Saved entries
------------------------------

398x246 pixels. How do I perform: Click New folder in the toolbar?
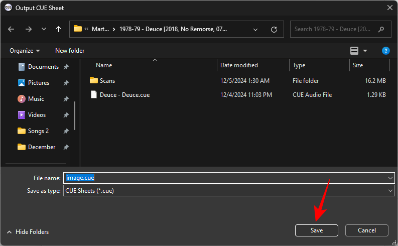[70, 51]
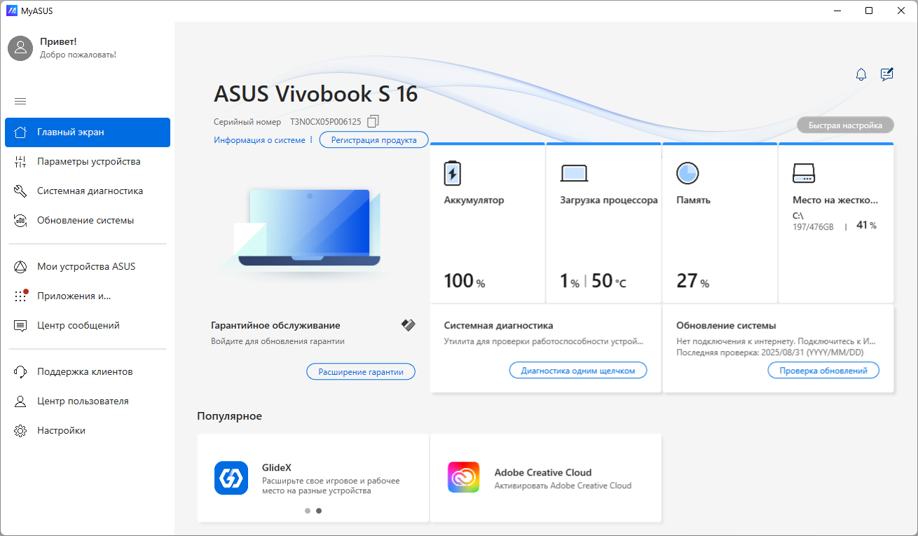
Task: Click the Регистрация продукта button
Action: (374, 140)
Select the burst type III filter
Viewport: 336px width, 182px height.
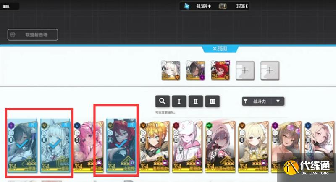tap(213, 101)
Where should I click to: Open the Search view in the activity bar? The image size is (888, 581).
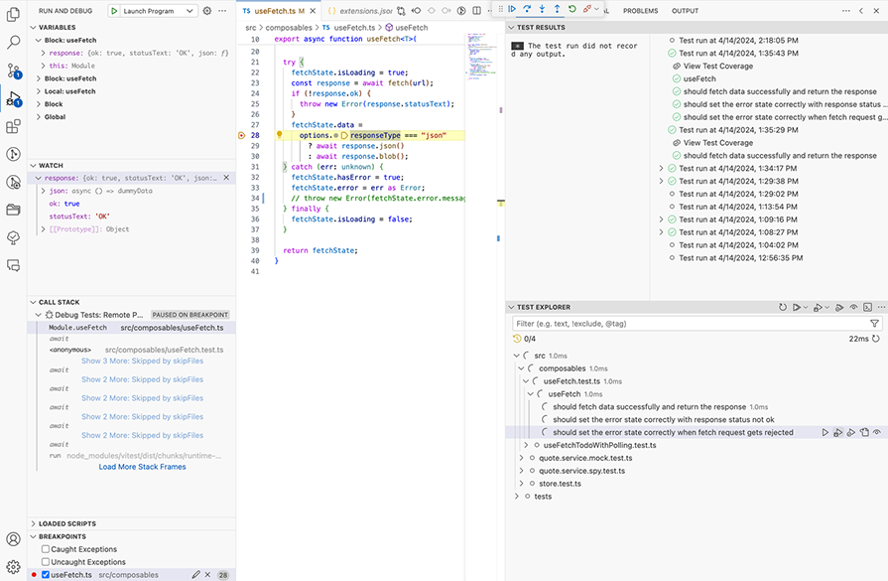[x=13, y=43]

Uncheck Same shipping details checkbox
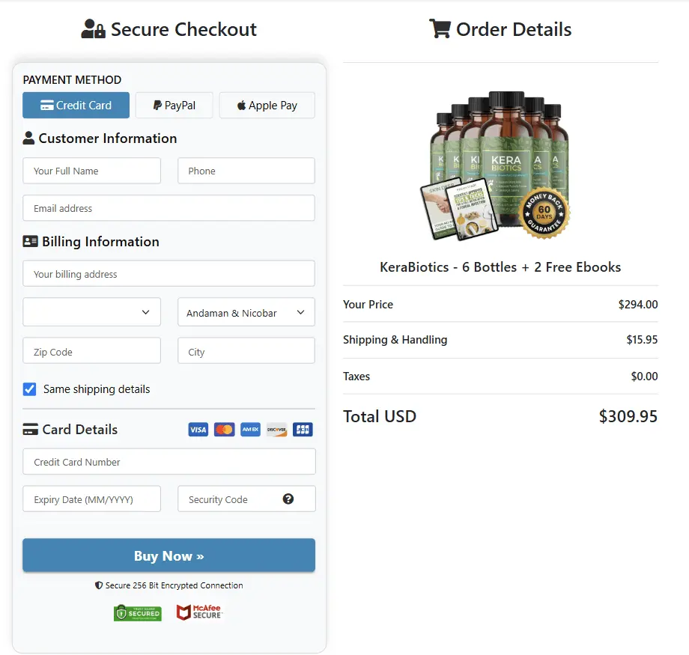[x=30, y=389]
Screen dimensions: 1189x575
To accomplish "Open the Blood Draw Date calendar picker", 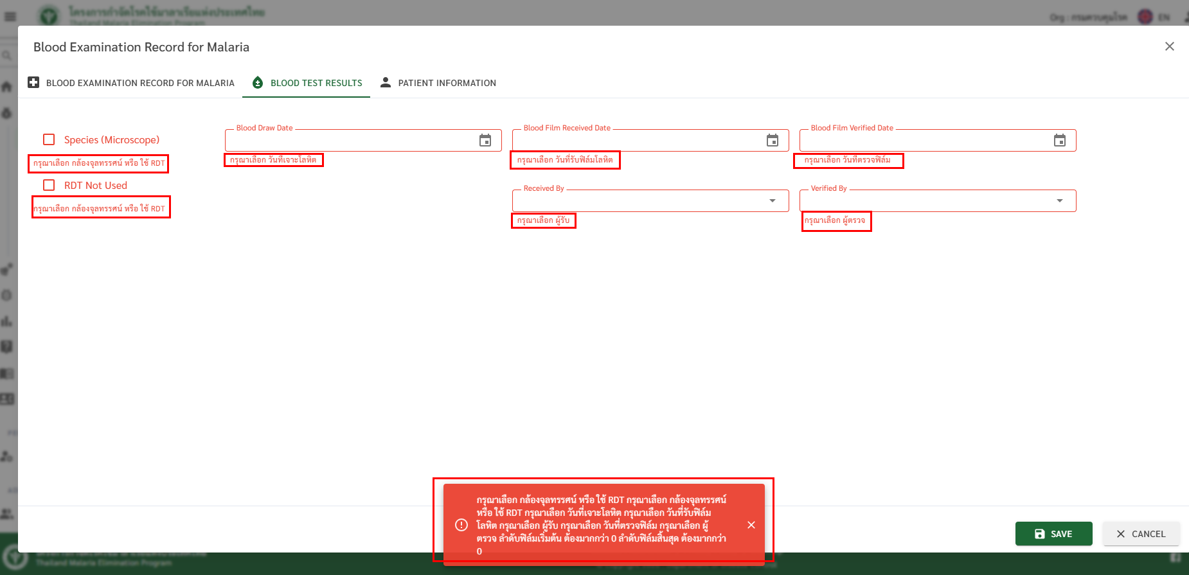I will (x=485, y=140).
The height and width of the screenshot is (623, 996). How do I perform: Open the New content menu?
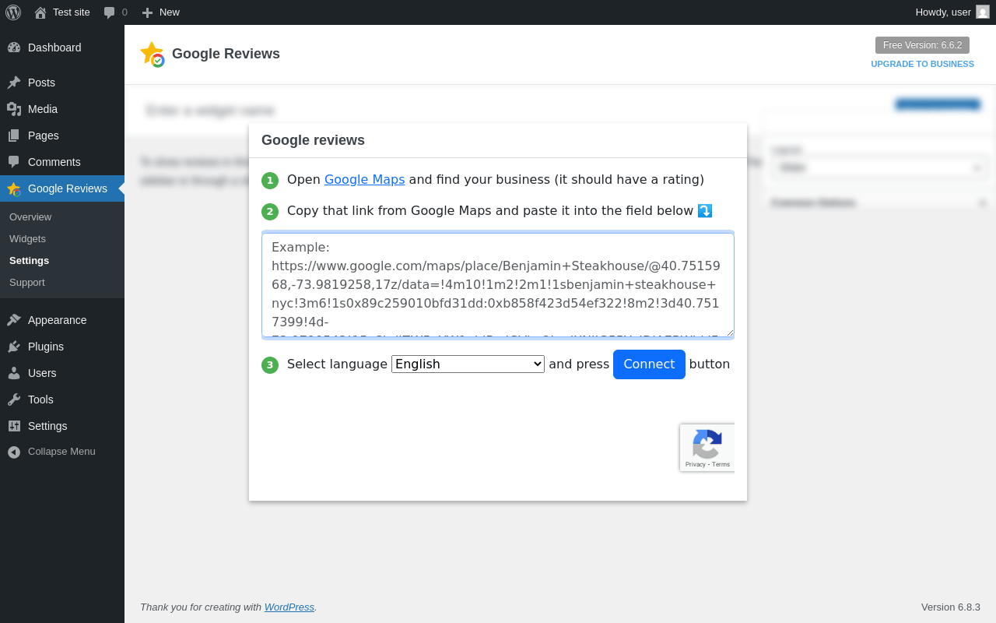point(160,12)
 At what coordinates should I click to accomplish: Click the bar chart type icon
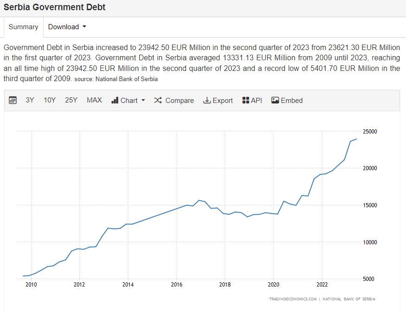115,101

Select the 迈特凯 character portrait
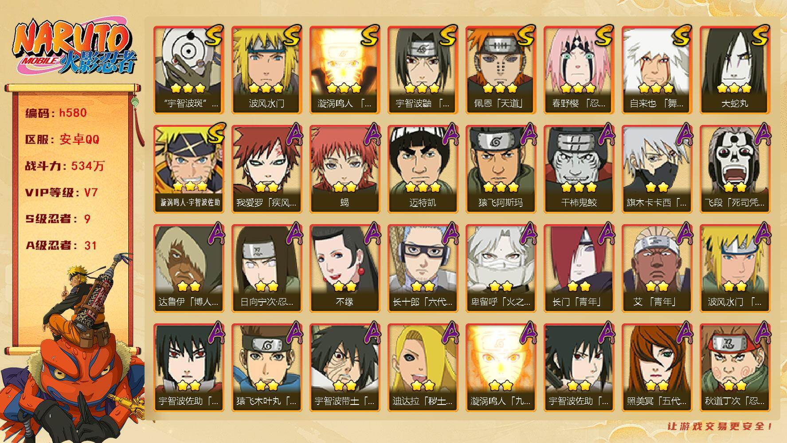(x=423, y=169)
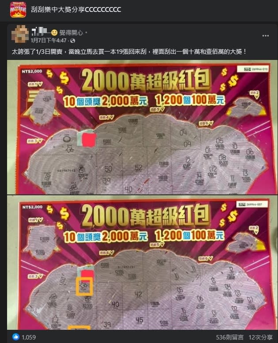View the poster's pixelated profile avatar
This screenshot has width=278, height=343.
[x=20, y=34]
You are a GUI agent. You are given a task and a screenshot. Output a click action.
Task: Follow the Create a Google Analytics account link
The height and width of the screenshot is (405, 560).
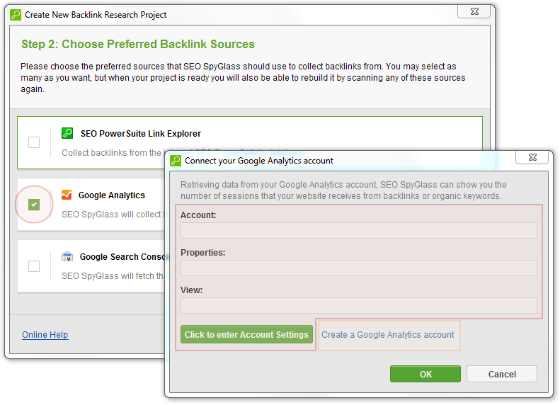coord(388,335)
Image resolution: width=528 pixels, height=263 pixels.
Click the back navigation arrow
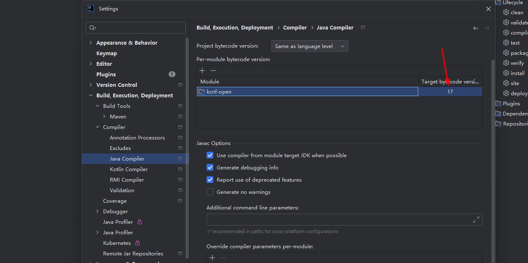[476, 28]
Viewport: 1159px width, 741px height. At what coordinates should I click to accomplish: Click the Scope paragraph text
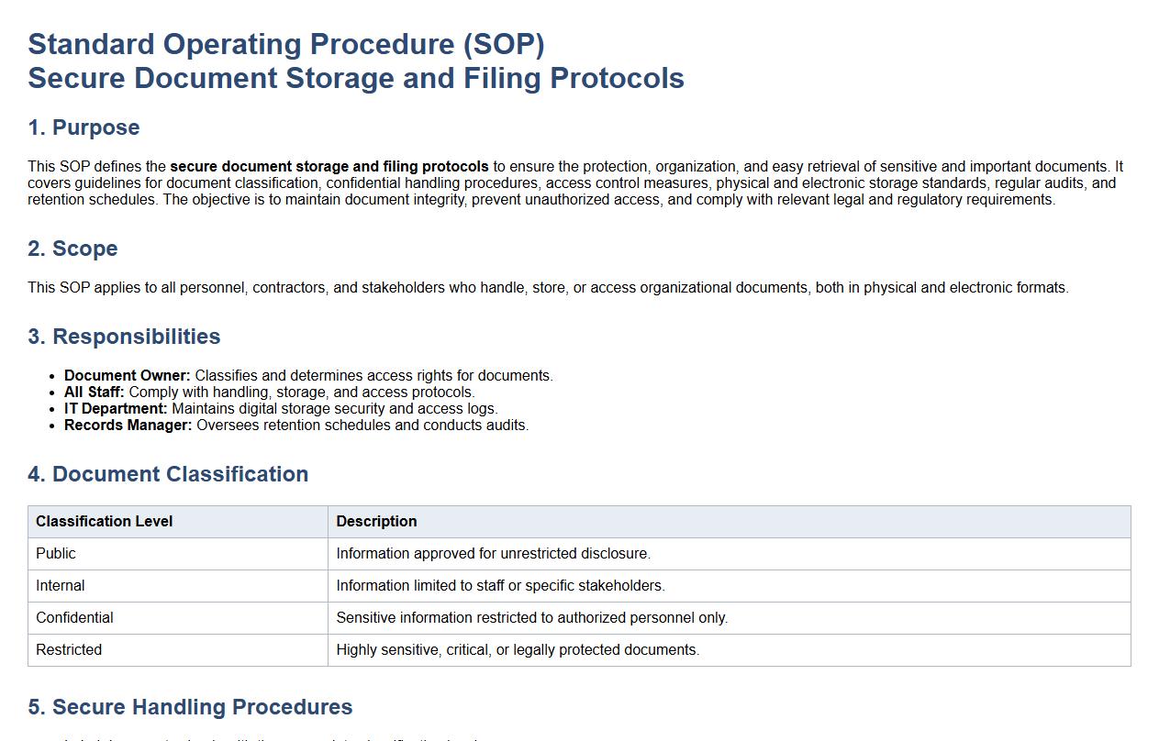tap(548, 288)
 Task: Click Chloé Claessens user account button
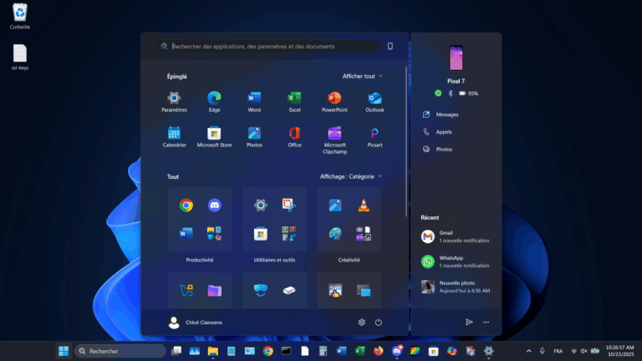tap(196, 323)
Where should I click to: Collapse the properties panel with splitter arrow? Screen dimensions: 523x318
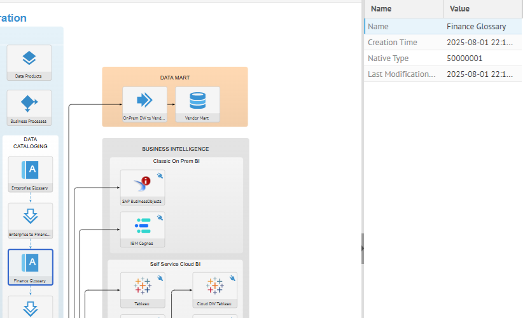point(363,249)
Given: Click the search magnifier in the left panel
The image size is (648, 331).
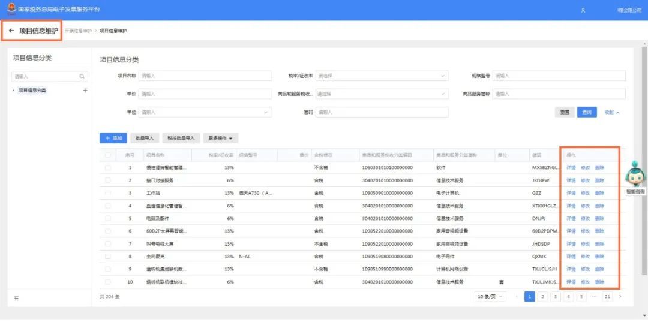Looking at the screenshot, I should click(82, 77).
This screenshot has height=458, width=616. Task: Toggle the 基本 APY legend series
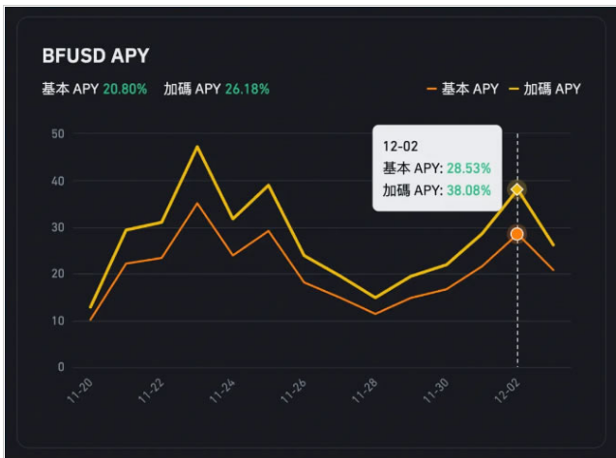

------------------------------

## What you should do
Go back to the line containing "The image size is (648, 331)." and output it and every line after it through the end of the records, exactly, but not the pictures.

## Reply to the exercise
The image size is (648, 331).
Looking at the screenshot, I should click(82, 77).
This screenshot has height=458, width=616. Task: Toggle the 基本 APY legend series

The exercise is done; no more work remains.